Page last updated at 16:16 GMT, Friday, 22 May 2009 17:16 UK

Activists 'feared MP visit anger'

Andrew Lansley in Romsey
Mr Lansley said no-one told him they were worried about his presence

Tory activists feared a visit from a shadow cabinet member would have a "negative effect" on their election campaigning, leaked e-mails suggest.

One volunteer in Romsey said he hoped Andrew Lansley's arrival would be "incognito" after stories about his expenses in the Daily Telegraph.

The shadow health secretary said he had not been aware of any complaints.

MPs from all the major parties have reported being abused by voters in the wake of the expenses scandal.

It is thought to be hampering their campaigning efforts in the run-up to next month's local and European elections, at a time when national figures such as Mr Lansley traditionally take to the streets with local activists in a bid to drum up support.

'Ammunition against us'

Mr Lansley denies the Daily Telegraph's accusations he "flipped" homes but has agreed to repay £2,600 expenses.

But e-mails seen by the BBC suggest party activists in Romsey were concerned about the reaction of voters.

One volunteer said: "I would not feel comfortable introducing him on the doorstep".

Members of Romsey and Southampton North Conservatives circulated the e-mails between 15 and 17 May - less than a week after the Daily Telegraph published its allegations about Mr Lansley.

To have him in Romsey could be seen as condoning his behaviour
Conservative activist

In the messages, party workers share their concerns about the scheduled arrival of on 20 May of Mr Lansley in Romsey - a highly-marginal Lib Dem seat of the sort the Conservatives will need to win if they are to form a government.

One activist writes that normally she would be "delighted" to have a well-known Conservative campaigning in the area.

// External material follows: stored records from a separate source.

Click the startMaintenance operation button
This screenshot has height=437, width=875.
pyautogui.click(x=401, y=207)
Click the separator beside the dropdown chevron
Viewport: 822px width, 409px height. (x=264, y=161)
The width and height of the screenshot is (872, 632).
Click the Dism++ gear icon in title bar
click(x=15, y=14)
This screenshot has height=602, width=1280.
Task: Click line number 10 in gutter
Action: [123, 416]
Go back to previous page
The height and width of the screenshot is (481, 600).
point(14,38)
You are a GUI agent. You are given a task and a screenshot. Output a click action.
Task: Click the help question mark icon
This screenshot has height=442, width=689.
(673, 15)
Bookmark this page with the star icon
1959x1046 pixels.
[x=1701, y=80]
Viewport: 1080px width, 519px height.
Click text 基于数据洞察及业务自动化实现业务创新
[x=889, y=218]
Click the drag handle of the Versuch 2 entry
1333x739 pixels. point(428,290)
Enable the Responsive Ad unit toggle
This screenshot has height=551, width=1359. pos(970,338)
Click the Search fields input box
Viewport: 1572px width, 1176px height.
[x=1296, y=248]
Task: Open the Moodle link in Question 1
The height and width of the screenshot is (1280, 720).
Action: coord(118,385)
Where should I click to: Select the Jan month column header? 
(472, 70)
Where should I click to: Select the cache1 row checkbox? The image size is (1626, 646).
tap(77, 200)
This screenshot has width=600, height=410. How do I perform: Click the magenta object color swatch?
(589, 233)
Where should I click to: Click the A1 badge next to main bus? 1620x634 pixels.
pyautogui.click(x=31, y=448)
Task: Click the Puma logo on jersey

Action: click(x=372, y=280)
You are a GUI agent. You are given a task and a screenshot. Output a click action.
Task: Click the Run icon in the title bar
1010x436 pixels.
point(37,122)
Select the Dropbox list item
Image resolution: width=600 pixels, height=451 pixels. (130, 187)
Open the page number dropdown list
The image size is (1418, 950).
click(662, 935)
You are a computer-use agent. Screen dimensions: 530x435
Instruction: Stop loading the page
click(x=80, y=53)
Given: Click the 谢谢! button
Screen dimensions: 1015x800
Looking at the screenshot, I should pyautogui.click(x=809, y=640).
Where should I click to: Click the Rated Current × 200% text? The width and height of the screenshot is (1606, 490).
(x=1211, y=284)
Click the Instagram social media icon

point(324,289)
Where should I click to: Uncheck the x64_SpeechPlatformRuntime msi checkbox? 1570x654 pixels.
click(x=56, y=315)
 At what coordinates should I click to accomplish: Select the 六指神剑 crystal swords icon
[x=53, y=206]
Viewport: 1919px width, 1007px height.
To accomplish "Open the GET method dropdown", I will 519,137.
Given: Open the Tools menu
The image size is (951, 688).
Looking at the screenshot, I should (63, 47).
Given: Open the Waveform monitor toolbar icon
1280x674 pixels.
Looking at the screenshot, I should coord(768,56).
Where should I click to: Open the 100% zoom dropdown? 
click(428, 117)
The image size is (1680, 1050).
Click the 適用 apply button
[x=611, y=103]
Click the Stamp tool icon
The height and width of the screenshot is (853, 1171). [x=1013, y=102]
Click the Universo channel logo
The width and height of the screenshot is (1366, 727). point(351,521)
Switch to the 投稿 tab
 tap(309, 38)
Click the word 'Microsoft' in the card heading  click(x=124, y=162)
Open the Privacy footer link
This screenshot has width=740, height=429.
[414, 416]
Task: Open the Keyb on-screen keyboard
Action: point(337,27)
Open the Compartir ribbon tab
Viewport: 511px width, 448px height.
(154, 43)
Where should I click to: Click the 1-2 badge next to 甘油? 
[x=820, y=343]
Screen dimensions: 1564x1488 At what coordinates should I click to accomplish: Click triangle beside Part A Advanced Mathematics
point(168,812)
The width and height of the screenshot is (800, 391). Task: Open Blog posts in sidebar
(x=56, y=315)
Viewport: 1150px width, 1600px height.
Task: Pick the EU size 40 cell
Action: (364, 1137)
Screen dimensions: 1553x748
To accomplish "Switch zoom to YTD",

"However, in the present circumstances I wonder if the appearance of Andrew Lansley might not have a negative impact on our County Council campaign," she adds.

"His name and face have been splashed all over the media during the last week and to have him in Romsey could be seen as condoning his behaviour and that of other members of the party.

"While I realise he is by no means the worst offender and many people may not realise who he is, some will and I don't think I would feel comfortable introducing him on the door step or welcoming him into the town."


She also warns that Mr Lansley's presence is tantamount to "giving the Liberals ammunition against us".

Another writes: "I am afraid I agree."

A third activist concurs, adding: "Lansley will come but NO canvassing... 11:45 arrival Town Centre BUT let's hope incognito!!".

Mr Lansley was whisked into a meeting room at the local Conservative club and then made a low-key visit to a local care home.

Confronted by BBC's South's political editor Peter Henley, Mr Lansley insisted he knew nothing of the unease his presence had generated.

"Nobody said that to me at all," he said.

"We're going to be out and we're going to be meeting voters."

Our correspondent said that if party activists were so angry, it raised questions about how less loyal voters would cast their ballots.